According to the EU regulations, organic farming will be obliged to provide feed derived from 100% organic origin by 2021. To assure the sustainability of the feed supply, the regional feeds and raw materials shall be preferred. It is necessary to look for mutually beneficial collaborations with the organic sector stakeholders, such as the food industry.
Whey is an alternative source of high-quality protein for fattening pigs (figure 1). It can supply one-third of their protein needs. At the same time whey is an important by-product of the cheese producers, as it represents approximately 70 to 80 % of the milk volume. Collaboration of organic cheese companies with the nearby organic farms can be mutually beneficial.
• Whey is a natural ingredient derived from fresh milk and is characterized by its high nutritive value, palatability, and digestibility.
• It promotes feed intake in the post-weaning period.
• Whey fosters animal performance and gut health.
• Whey contains high-quality protein. It can supply one-third of the protein needs for fattening pigs.
• Whey is a quite seasonal product; hence, this determines the period when it can be used and the number of pigs that can be fattened.

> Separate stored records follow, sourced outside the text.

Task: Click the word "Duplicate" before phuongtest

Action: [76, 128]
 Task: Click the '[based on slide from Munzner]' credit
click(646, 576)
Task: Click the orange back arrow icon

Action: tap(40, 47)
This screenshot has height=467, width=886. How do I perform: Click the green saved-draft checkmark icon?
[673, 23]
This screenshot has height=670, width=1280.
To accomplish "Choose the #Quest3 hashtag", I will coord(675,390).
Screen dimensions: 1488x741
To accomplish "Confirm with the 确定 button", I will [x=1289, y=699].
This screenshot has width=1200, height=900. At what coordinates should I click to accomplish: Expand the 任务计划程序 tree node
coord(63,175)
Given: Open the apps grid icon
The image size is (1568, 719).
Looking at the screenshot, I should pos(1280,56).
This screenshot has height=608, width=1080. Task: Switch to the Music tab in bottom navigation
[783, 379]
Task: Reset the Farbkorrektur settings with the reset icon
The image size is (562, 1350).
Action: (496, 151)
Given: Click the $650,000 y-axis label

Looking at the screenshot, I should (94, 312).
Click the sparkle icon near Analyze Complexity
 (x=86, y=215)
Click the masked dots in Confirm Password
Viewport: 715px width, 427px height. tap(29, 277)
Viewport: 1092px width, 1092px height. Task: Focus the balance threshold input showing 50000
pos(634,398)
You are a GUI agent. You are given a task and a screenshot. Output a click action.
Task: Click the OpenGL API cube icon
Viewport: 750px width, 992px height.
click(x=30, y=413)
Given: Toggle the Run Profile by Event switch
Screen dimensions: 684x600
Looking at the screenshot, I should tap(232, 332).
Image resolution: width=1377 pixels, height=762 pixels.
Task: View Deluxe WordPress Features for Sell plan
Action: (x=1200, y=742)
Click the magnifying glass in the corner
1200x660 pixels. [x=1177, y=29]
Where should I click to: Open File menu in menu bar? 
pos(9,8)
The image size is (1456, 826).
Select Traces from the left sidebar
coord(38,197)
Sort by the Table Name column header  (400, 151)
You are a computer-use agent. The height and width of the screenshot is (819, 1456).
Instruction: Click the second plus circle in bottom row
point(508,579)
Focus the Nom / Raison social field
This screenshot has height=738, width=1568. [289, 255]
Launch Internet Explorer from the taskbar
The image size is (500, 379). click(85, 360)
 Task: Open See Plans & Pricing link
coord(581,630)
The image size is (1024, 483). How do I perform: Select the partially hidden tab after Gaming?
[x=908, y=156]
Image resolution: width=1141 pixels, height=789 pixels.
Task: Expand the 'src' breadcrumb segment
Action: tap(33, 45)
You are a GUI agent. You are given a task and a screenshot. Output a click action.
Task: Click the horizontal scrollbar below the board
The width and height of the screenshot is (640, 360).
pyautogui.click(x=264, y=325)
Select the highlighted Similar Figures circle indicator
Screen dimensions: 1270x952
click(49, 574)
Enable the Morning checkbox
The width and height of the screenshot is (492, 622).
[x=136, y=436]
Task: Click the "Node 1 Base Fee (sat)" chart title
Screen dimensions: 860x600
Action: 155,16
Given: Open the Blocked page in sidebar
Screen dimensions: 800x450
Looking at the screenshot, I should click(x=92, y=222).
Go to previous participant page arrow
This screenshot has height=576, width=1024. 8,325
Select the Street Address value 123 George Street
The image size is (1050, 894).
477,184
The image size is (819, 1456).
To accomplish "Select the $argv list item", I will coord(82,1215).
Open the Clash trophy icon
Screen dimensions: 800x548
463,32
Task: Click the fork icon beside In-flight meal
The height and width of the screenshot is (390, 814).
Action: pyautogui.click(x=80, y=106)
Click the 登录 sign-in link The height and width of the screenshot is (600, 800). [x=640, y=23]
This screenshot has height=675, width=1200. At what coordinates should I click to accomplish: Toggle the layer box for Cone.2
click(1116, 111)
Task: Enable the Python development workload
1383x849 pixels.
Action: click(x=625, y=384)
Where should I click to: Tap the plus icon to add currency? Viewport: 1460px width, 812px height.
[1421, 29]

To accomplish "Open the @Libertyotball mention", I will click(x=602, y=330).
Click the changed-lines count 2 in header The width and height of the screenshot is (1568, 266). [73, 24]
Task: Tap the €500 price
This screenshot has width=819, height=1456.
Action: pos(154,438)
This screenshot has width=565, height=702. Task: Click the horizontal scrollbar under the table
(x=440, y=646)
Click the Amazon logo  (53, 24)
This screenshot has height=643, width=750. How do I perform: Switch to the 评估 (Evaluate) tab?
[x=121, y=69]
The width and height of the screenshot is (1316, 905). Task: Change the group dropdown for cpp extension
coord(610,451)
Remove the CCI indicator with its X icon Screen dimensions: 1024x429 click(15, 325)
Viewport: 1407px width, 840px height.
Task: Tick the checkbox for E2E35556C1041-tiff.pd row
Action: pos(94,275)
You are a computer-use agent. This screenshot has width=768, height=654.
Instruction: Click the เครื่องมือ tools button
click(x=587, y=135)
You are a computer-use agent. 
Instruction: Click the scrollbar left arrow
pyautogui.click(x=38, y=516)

• Whey can deteriorate very easily; two storage tanks are needed for hygiene reasons.
• Do not feed whey stored over 2 days.
• Sweet whey is the by-product remaining after the production of soft cheeses, while acid whey comes from hard cheeses and has a lower pH. It is important to consider that salt is added to the cheese before pressing; hence, the remaining liquid whey can contain as much as 10 % dry matter of salt.
• Pigs should be provided with water access ad libitum to avoid salt toxicity. Additionally, reduction or elimination of supplemental salt in the diet formulation should be considered.
• Salt and lactose contents should be considered to determine the daily intake rate. Fresh whey contains approximately 5% lactose, and growing pigs tolerate feeds containing up to 20-30% lactose (less for the older ones). Hence, whey should be analysed to determine the threshold for its inclusion before formulating pig diets.